(Extracted data)
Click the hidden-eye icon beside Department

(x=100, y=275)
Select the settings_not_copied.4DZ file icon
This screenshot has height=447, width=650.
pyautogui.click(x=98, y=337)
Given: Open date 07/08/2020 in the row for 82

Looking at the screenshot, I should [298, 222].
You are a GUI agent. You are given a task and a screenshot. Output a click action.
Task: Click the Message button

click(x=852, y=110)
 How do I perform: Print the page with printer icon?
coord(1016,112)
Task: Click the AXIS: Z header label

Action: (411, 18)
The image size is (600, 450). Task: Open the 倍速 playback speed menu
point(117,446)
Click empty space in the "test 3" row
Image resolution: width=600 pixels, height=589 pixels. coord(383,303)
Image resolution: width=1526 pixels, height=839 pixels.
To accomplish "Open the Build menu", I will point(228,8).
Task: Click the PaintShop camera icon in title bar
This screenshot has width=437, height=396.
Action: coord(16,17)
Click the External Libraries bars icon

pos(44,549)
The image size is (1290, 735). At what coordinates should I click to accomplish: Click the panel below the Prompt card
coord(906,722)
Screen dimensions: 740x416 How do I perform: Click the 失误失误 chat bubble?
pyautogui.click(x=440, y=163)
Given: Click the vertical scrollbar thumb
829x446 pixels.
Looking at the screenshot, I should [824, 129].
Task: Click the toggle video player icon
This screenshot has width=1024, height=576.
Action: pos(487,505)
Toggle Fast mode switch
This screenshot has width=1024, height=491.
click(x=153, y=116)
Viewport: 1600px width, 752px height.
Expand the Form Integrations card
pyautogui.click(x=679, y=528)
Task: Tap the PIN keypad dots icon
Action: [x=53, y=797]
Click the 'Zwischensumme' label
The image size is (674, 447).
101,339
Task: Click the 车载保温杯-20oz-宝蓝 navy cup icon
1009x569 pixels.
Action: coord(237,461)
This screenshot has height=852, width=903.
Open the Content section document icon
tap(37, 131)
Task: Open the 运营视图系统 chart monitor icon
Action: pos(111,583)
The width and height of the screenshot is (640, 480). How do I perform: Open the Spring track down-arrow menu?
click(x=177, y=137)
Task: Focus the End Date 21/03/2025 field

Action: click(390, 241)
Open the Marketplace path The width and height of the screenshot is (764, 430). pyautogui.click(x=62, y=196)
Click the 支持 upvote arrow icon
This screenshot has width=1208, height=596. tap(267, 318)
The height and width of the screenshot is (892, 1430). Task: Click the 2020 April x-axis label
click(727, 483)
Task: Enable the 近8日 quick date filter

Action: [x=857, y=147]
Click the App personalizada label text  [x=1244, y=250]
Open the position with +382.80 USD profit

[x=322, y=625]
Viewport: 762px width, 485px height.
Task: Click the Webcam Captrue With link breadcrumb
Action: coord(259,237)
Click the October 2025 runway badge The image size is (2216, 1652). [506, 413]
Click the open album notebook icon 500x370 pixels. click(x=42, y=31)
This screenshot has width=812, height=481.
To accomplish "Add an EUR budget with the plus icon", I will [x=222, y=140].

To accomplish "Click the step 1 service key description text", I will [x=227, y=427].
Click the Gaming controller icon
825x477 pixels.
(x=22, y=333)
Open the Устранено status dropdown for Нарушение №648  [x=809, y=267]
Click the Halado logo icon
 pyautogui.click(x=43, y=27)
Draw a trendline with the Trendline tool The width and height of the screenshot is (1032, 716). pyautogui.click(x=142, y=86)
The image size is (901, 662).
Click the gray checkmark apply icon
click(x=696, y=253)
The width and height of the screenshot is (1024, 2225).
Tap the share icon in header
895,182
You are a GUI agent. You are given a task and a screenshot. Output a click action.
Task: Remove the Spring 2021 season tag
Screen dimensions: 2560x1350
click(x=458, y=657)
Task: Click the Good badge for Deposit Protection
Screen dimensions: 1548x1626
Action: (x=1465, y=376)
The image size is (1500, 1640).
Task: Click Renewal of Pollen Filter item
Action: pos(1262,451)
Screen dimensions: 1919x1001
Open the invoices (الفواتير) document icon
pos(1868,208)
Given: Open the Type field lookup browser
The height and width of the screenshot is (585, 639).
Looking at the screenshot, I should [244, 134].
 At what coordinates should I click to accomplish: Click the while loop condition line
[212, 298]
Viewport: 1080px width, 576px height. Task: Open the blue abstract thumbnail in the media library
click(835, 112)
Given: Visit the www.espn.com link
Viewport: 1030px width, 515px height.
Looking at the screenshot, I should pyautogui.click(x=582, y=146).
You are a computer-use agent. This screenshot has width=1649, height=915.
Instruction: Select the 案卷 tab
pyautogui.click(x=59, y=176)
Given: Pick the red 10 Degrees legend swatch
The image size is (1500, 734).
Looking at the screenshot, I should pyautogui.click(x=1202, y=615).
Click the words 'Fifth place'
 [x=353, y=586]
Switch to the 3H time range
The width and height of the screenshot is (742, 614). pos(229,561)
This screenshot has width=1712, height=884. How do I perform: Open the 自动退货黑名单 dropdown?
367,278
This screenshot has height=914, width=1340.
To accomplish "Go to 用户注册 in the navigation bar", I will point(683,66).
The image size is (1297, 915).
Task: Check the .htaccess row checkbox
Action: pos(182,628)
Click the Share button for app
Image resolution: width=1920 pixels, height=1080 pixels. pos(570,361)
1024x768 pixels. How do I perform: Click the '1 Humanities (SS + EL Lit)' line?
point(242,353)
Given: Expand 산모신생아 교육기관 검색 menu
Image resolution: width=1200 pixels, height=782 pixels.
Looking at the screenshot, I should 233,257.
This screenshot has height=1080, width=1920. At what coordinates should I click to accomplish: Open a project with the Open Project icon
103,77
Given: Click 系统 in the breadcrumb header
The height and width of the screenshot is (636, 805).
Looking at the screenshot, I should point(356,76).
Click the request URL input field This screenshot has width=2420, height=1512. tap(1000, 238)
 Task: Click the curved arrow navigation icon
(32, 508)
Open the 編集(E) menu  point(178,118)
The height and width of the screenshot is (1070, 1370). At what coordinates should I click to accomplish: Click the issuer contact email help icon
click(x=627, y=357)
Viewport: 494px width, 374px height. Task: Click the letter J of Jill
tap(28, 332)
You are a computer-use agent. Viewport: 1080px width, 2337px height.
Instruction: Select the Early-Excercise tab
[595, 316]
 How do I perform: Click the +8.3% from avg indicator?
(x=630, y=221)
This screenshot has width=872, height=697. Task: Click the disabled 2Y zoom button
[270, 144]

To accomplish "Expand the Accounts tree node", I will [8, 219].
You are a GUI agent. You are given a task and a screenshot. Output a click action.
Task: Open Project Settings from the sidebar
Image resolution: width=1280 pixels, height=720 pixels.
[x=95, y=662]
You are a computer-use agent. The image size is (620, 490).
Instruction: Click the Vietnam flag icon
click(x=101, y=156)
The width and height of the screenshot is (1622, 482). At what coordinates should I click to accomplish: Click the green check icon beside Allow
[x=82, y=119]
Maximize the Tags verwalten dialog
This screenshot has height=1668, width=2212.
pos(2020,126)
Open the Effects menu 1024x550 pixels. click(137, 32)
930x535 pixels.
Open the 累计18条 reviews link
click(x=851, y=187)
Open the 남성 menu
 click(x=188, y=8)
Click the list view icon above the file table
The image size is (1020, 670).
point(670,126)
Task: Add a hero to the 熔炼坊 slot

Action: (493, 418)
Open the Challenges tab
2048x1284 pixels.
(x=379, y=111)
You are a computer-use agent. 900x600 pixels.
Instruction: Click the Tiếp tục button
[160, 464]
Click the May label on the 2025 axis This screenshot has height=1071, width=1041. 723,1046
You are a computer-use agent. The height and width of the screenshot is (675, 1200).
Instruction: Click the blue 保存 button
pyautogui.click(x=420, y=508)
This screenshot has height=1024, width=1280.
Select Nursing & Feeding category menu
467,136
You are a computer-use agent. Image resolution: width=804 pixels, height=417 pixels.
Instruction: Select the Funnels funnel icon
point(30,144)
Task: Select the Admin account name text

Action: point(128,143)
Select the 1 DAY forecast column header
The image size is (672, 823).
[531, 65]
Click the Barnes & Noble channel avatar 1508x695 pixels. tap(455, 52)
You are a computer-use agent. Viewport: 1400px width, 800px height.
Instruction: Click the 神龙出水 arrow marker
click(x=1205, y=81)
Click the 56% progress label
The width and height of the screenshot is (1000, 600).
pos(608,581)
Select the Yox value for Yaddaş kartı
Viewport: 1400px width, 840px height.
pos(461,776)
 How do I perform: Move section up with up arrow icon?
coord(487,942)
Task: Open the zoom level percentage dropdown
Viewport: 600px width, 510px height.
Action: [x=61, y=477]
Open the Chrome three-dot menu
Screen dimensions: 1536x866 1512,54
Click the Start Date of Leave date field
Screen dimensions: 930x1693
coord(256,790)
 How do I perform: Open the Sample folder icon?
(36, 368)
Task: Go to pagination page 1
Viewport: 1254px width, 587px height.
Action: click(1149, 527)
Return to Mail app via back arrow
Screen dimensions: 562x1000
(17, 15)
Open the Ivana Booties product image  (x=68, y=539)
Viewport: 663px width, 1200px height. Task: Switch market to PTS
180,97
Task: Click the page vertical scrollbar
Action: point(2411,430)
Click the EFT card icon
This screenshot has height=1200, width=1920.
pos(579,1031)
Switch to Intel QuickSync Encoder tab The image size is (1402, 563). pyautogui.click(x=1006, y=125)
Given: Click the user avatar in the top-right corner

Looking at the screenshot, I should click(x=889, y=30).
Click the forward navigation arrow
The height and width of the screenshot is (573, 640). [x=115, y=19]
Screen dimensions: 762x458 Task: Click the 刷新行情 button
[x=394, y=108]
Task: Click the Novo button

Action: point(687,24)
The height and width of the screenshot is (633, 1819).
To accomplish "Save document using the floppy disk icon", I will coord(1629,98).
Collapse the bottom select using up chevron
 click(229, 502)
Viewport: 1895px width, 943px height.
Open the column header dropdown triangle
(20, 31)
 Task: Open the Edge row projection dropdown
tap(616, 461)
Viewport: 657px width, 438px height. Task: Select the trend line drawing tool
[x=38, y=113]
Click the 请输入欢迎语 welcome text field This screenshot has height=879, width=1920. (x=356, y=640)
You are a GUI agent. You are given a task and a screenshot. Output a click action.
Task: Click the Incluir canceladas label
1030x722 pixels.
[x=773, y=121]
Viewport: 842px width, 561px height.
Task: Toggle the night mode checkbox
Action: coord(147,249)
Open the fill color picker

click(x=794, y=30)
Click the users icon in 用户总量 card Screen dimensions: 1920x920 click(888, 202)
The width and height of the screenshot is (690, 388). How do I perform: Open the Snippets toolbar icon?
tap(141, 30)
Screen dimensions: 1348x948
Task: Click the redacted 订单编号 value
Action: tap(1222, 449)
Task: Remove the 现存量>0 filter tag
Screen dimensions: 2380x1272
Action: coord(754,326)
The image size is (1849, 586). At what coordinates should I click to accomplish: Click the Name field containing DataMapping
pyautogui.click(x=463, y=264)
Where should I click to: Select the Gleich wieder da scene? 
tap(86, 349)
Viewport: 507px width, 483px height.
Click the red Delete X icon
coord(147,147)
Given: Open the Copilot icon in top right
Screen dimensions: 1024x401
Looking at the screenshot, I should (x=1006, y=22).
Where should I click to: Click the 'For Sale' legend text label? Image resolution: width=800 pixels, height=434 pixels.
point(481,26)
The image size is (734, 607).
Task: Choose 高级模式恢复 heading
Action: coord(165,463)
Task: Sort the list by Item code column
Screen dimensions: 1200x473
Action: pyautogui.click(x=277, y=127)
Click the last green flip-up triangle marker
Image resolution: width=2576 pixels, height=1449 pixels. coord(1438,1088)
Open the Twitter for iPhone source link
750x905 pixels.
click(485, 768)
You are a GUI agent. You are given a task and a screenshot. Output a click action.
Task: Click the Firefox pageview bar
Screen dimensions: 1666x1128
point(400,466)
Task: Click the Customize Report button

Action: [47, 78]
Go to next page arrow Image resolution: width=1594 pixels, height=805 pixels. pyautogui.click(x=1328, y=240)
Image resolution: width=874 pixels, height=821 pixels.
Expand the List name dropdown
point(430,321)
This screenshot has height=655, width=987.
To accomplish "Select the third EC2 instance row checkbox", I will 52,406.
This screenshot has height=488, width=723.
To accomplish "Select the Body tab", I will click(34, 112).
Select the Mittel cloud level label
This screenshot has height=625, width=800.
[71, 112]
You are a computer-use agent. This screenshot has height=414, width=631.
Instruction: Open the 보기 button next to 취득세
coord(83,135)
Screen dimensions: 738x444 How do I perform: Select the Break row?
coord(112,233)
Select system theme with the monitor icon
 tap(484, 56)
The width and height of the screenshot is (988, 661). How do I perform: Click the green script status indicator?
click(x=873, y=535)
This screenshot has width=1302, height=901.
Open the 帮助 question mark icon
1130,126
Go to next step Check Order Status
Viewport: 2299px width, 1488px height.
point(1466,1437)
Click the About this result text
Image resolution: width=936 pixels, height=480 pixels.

• **Stated goal**
Please output the lines of the data above as a JSON list of strings, one string per line, with blank lines left out. Start at the line containing "Click the 支持 upvote arrow icon" and end after the line containing "will [x=222, y=140].".

• **Completed exercise**
[
  "Click the 支持 upvote arrow icon",
  "This screenshot has width=1208, height=596. tap(267, 318)",
  "The height and width of the screenshot is (892, 1430). Task: Click the 2020 April x-axis label",
  "click(727, 483)",
  "Task: Enable the 近8日 quick date filter",
  "Action: [x=857, y=147]",
  "Click the App personalizada label text  [x=1244, y=250]",
  "Open the position with +382.80 USD profit",
  "[x=322, y=625]",
  "Viewport: 762px width, 485px height.",
  "Task: Click the Webcam Captrue With link breadcrumb",
  "Action: coord(259,237)",
  "Click the October 2025 runway badge The image size is (2216, 1652). [506, 413]",
  "Click the open album notebook icon 500x370 pixels. click(x=42, y=31)",
  "This screenshot has width=812, height=481.",
  "To accomplish \"Add an EUR budget with the plus icon\", I will [x=222, y=140]."
]